**Texte fourni:**
━━━━

La municipalité du docteur Monprofit (1908-1912) paraît plus intéressée par « l’amélioration de la santé du peuple », qui « doit être une des grandes préoccupations des administrations », ainsi que l’avançait une délibération bien antérieure du 26 septembre 1896. L’ingénieur ordinaire de la Voirie lui remet le 25 juillet 1908 un projet sommaire d’établissement de bains-douches populaires, inspiré des organisations similaires réalisées par la maison Flicoteaux, Borne et Boutet de Paris, et non des préconisations que l’ingénieur Philippe n’a cessé de prodiguer. Moyennant 30 000 francs, il prévoit un bâtiment de 24,50 m de longueur sur 10 m de largeur, avec 15 cabines de douches simples, « étant donné qu’il ne paraît [pas] entrer dans les intentions de l’administration municipale de procéder à une installation très importante ». Le terrain d’implantation pourrait être la place Grégoire-Bordillon, la tête du pont de la Haute-Chaîne sur la rive gauche, ou encore dans le lotissement des terrains de l’ancienne caserne de la Visitation. Le 5 juin 1909, didactique, le docteur Monprofit explique dans un rapport en quoi consistent les douches, alors quasi inconnues à Angers.

À la douche !

L’affaire reste sans suite jusqu’au début de 1912, où, cette fois, c’est la fameuse Société des bains et lavoirs municipaux - l’adjectif économique a été remplacé par municipaux vers 1905 - qui est enfin sollicitée pour dresser les plans et devis de deux établissements de bains-douches populaires, l’un au pont de la Haute-Chaîne (de 15 cabines) et l’autre place Monprofit (26 cabines). Un troisième est envisagé dans le quartier des usines Bessonneau (28 cabines), mais, pour celui-ci, le maire a l’intention de « faire appel aux sentiments généreux et humanitaires bien connus de M. Bessonneau (lettre de la Société, 28 février 1912).

Les plans n’arrivent qu’après le changement de municipalité et l’arrivée au pouvoir des radicaux-socialistes du docteur Barot. Un autre médecin, c’était une chance. Le projet de bains-douches est cependant complètement révisé. Un seul bâtiment sera d’abord édifié, au bas de la montée Saint-Maurice, à proximité du populeux quartier du port Ligny. Dans sa présentation au conseil municipal du 16 juillet 1912, le docteur Barot n’indique pas suffisamment que ces bains sont un projet de l’ancienne municipalité. Aussitôt, le docteur Monprofit, grand ennemi de Barot, proteste :

« Vous n’allez tout de même pas revendiquer pour votre compte le bénéfice de l’étude d’un projet d’installation de bains-douches. C’est nous qui l’avons étudié. Ce sont vos amis qui n’ont pas voulu voter les crédits nécessaires, et lorsque nous avons voulu comprendre ces sommes dans l’emprunt, c’est votre journal qui nous a combattu. C’est M. Paré, qui est là, qui nous a combattu ! »

━━━━

**Énoncé 1:**
Mettez à jour le texte sur les bains-douches d'Angers de « À la douche » à « 28 février 1912). », en substituant « place Grégoire-Bordillon » à « place Monprofit ».
**Énoncé 2:**
Rédigez la suite du texte consacré aux bains-douches d'Angers, à partir de sa dernière phrase.

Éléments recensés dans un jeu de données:
━━━━

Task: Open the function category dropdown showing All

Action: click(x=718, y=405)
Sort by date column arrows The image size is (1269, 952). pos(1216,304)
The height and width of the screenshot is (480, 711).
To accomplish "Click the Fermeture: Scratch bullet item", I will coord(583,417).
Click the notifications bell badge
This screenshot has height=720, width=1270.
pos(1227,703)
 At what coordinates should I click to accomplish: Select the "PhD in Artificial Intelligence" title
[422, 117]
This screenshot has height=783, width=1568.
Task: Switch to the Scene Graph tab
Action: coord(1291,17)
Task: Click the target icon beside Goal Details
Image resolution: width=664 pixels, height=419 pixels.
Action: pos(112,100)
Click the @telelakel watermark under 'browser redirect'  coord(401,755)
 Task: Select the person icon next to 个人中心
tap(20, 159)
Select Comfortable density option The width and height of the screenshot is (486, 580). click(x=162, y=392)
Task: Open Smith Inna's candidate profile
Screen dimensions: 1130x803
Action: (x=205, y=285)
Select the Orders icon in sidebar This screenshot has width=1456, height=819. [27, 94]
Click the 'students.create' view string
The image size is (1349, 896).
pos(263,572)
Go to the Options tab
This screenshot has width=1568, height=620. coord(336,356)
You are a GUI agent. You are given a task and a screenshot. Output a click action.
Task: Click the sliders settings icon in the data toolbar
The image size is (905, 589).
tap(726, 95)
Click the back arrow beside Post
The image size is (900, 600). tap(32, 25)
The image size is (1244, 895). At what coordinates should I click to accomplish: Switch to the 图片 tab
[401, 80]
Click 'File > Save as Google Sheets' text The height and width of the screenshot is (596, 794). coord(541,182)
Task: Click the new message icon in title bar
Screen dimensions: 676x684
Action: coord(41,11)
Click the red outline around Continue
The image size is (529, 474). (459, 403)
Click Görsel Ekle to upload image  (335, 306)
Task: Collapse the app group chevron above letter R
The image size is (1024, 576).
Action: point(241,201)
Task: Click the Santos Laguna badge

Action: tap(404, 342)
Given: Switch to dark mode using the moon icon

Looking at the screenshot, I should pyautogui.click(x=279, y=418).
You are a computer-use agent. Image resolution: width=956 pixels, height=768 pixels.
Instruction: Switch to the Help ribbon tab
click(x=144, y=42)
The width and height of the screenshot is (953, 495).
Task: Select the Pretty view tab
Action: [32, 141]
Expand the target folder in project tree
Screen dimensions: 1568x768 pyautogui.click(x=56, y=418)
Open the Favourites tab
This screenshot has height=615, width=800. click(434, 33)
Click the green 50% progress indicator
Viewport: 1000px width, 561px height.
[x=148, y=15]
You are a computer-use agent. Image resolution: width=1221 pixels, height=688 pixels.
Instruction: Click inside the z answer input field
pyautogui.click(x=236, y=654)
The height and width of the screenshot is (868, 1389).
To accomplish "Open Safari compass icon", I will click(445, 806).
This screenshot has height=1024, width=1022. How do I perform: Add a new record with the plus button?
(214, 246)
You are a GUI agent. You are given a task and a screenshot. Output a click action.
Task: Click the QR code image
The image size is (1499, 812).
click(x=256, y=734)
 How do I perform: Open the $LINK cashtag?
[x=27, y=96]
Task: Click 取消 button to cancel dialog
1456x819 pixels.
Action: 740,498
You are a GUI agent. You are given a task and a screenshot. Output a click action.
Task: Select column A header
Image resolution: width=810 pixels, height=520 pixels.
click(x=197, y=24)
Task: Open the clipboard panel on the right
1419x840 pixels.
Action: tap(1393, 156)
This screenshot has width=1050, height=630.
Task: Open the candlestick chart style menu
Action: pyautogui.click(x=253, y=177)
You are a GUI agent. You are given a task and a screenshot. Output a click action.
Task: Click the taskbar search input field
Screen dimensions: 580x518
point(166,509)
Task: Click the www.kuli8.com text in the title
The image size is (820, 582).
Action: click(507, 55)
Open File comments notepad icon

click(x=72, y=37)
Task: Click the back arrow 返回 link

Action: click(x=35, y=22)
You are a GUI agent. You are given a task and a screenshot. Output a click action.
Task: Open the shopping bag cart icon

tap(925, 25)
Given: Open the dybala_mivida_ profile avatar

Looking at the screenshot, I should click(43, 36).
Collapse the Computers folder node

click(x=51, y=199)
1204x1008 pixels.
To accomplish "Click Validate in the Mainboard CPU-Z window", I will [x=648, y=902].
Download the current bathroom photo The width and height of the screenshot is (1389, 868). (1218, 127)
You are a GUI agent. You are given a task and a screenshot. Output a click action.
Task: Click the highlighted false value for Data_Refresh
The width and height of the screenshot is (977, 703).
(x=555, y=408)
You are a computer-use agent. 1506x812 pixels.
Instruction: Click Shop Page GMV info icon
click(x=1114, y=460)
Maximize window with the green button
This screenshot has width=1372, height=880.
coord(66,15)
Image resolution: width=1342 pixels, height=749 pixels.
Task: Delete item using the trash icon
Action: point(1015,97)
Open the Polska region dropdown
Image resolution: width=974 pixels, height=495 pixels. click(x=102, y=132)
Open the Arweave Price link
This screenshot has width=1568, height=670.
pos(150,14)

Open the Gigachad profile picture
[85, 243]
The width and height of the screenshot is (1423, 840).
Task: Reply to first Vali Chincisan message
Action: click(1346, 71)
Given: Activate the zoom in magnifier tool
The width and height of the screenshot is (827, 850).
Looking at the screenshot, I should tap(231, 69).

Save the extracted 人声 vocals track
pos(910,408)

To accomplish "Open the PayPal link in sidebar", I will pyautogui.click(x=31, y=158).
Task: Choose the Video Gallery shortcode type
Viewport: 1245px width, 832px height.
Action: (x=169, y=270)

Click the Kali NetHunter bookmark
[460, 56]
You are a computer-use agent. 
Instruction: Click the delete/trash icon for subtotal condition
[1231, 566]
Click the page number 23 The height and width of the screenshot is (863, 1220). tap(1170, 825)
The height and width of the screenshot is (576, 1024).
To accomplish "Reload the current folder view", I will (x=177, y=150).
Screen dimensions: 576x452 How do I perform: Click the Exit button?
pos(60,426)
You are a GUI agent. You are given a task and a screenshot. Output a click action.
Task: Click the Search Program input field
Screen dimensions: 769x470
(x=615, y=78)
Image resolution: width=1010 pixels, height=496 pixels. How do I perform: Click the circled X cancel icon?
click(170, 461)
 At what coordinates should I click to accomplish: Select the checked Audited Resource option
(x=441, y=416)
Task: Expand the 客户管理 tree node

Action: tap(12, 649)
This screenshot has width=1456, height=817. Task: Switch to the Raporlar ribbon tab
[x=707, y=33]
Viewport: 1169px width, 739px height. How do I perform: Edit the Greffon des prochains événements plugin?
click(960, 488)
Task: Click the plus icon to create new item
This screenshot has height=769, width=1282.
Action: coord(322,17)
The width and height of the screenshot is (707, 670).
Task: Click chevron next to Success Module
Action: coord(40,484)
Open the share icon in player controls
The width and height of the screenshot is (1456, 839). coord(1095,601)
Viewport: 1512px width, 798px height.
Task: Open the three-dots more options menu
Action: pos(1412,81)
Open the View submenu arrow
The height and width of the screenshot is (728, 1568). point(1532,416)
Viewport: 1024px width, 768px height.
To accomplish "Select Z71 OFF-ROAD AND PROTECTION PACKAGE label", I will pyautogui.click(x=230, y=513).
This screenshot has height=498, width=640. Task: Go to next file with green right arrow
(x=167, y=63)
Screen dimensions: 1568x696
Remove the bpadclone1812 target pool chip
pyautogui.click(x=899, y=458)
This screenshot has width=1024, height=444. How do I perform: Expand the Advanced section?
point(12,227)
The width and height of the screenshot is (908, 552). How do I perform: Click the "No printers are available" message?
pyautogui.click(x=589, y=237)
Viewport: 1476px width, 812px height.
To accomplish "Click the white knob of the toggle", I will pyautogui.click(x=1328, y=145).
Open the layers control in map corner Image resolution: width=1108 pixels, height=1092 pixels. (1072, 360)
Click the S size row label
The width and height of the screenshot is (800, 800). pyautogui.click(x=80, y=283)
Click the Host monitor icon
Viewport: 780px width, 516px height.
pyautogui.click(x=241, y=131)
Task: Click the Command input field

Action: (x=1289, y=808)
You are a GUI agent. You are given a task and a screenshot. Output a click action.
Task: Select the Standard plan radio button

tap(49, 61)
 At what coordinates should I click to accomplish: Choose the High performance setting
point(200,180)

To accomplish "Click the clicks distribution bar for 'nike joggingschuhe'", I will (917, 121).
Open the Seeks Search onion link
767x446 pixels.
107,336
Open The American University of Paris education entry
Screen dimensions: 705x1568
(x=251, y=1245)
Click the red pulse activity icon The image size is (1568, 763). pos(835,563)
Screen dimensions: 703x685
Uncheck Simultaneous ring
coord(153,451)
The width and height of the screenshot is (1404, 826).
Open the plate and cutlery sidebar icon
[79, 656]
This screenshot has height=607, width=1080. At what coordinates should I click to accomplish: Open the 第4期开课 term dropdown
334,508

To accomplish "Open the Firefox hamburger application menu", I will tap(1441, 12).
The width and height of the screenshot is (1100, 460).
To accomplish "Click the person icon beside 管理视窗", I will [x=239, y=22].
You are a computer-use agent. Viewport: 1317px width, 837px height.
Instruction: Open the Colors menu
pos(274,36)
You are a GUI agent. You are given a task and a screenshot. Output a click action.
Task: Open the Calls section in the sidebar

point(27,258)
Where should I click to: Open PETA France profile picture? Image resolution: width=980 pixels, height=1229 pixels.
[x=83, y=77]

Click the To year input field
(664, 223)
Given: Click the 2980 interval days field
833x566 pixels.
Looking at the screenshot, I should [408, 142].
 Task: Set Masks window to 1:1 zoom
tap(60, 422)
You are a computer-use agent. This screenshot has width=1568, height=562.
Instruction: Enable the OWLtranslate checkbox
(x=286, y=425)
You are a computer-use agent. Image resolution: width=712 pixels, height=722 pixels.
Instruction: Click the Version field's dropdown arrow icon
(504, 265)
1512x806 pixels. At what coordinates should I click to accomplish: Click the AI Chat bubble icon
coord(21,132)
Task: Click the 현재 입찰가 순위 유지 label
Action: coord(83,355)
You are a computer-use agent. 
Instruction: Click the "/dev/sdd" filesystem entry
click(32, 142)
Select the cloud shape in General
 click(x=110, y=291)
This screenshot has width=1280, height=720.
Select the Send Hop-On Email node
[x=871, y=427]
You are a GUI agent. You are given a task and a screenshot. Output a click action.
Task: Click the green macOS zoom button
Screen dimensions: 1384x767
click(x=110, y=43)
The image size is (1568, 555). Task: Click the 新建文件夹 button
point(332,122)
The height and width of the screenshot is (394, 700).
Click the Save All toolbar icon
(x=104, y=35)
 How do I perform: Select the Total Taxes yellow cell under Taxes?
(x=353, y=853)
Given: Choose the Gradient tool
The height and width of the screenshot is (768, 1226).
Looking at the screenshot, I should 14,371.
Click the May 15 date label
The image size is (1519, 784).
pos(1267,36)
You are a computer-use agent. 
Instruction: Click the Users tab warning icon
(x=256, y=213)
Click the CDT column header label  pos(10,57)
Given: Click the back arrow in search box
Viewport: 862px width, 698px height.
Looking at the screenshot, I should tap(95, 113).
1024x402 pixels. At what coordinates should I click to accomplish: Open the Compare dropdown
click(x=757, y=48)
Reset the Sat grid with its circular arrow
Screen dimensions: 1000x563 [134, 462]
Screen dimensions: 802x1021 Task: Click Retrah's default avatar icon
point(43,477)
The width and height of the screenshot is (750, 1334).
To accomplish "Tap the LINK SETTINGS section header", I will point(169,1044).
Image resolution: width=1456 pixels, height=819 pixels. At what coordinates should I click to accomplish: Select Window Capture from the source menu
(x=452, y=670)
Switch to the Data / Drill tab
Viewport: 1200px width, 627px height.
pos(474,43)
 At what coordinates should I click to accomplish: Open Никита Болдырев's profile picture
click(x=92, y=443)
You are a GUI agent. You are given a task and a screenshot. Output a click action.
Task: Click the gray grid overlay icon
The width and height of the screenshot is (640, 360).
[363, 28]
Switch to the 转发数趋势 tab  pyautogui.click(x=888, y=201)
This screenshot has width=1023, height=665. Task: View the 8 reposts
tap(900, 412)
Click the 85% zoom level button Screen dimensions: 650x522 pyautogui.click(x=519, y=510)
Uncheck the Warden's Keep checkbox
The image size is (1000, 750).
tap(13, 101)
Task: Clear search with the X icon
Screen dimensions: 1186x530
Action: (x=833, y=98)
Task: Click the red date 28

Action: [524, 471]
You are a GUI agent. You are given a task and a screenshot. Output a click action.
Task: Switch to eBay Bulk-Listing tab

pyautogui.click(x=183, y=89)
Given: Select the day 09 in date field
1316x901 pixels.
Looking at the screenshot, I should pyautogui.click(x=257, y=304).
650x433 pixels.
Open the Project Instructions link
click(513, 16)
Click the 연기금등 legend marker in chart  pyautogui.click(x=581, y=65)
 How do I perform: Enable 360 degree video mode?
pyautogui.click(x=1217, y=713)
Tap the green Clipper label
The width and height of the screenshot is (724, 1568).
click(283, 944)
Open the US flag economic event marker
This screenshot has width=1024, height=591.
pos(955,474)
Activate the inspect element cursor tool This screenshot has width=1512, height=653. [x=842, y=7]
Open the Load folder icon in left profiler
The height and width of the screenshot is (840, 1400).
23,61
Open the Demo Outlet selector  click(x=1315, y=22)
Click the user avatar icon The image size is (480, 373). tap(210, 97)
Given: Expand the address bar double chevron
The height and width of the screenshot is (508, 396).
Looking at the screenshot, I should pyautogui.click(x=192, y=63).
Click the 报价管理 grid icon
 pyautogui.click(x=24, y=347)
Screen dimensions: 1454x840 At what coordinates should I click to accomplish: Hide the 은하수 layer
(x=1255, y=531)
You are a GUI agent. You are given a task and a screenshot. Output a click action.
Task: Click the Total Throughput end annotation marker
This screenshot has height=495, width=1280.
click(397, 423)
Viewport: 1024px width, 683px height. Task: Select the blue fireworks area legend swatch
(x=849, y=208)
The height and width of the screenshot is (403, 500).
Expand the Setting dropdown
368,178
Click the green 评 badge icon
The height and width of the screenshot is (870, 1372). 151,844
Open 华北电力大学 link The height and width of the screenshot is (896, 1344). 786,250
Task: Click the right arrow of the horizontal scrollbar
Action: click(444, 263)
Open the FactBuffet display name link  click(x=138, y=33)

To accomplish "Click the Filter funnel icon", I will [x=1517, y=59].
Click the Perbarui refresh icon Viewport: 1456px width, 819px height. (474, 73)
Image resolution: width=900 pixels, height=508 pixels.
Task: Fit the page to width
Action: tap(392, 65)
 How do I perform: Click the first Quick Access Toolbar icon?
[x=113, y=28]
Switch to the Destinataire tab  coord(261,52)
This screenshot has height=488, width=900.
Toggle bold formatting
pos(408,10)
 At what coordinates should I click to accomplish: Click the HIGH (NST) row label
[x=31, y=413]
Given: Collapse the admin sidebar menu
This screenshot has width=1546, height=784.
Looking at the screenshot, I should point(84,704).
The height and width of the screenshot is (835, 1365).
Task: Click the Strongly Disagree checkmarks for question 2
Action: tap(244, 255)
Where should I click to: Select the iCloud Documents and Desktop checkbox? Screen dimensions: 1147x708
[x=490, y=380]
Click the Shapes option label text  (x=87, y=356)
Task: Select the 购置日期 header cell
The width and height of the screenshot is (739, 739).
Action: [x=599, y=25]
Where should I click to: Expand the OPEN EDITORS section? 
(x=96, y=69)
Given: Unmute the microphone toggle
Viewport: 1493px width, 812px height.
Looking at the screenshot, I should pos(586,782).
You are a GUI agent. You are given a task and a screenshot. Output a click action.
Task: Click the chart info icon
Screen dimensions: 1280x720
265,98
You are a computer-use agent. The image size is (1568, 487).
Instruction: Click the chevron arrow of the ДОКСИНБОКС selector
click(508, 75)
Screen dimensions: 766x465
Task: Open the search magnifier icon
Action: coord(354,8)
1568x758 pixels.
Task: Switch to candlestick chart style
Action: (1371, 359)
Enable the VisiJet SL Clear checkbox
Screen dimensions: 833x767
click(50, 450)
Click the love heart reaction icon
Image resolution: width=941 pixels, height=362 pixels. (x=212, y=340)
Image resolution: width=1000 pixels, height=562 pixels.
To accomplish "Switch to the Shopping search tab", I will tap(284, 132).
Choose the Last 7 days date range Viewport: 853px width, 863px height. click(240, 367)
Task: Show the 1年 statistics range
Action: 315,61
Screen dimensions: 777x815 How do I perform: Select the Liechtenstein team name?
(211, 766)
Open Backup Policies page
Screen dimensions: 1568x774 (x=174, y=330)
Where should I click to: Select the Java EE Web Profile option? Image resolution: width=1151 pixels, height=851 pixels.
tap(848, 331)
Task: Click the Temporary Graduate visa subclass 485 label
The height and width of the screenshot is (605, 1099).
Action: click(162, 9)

━━━━

**Résultat 1:**
À la douche !

L’affaire reste sans suite jusqu’au début de 1912, où, cette fois, c’est la fameuse Société des bains et lavoirs municipaux - l’adjectif économique a été remplacé par municipaux vers 1905 - qui est enfin sollicitée pour dresser les plans et devis de deux établissements de bains-douches populaires, l’un au pont de la Haute-Chaîne (de 15 cabines) et l’autre place Grégoire-Bordillon (26 cabines). Un troisième est envisagé dans le quartier des usines Bessonneau (28 cabines), mais, pour celui-ci, le maire a l’intention de « faire appel aux sentiments généreux et humanitaires bien connus de M. Bessonneau (lettre de la Société, 28 février 1912).

**Résultat 2:**
Labesse renchérit :

« Ce que dit M. Monprofit est absolument exact. Vous ne dites pas la vérité, et vous portez la Légion d’honneur ! » Un beau tumulte s’ensuit, au milieu des cris de « À la douche ! À la douche ! »

La Ville s’engage

Toutes ces péripéties ont leur provisoire épilogue avec l’adoption définitive du projet au conseil municipal du 9 octobre suivant. La question était devenue urgente, si la Ville voulait participer à la répartition par l’État du crédit de 5 millions de francs prélevé sur le produit des jeux pour la construction d’établissements hygiéniques. Le 14 octobre 1912, traité est passé avec la Société des bains et lavoirs municipaux. Elle s’engage à remettre un bâtiment complet de bains-douches, montée Saint-Maurice, pour le prix global de 102 500 francs. Le document, rappelant la grande expérience de la Société en la matière, cite ses dernières références, au Havre, à Belfort, Chaumont, Billom, Wassy… Le paiement sera effectué par versement de la subvention accordée par l’État à la Ville et le solde payé sur les deniers municipaux, sans excéder en aucun cas la somme de 33 000 francs.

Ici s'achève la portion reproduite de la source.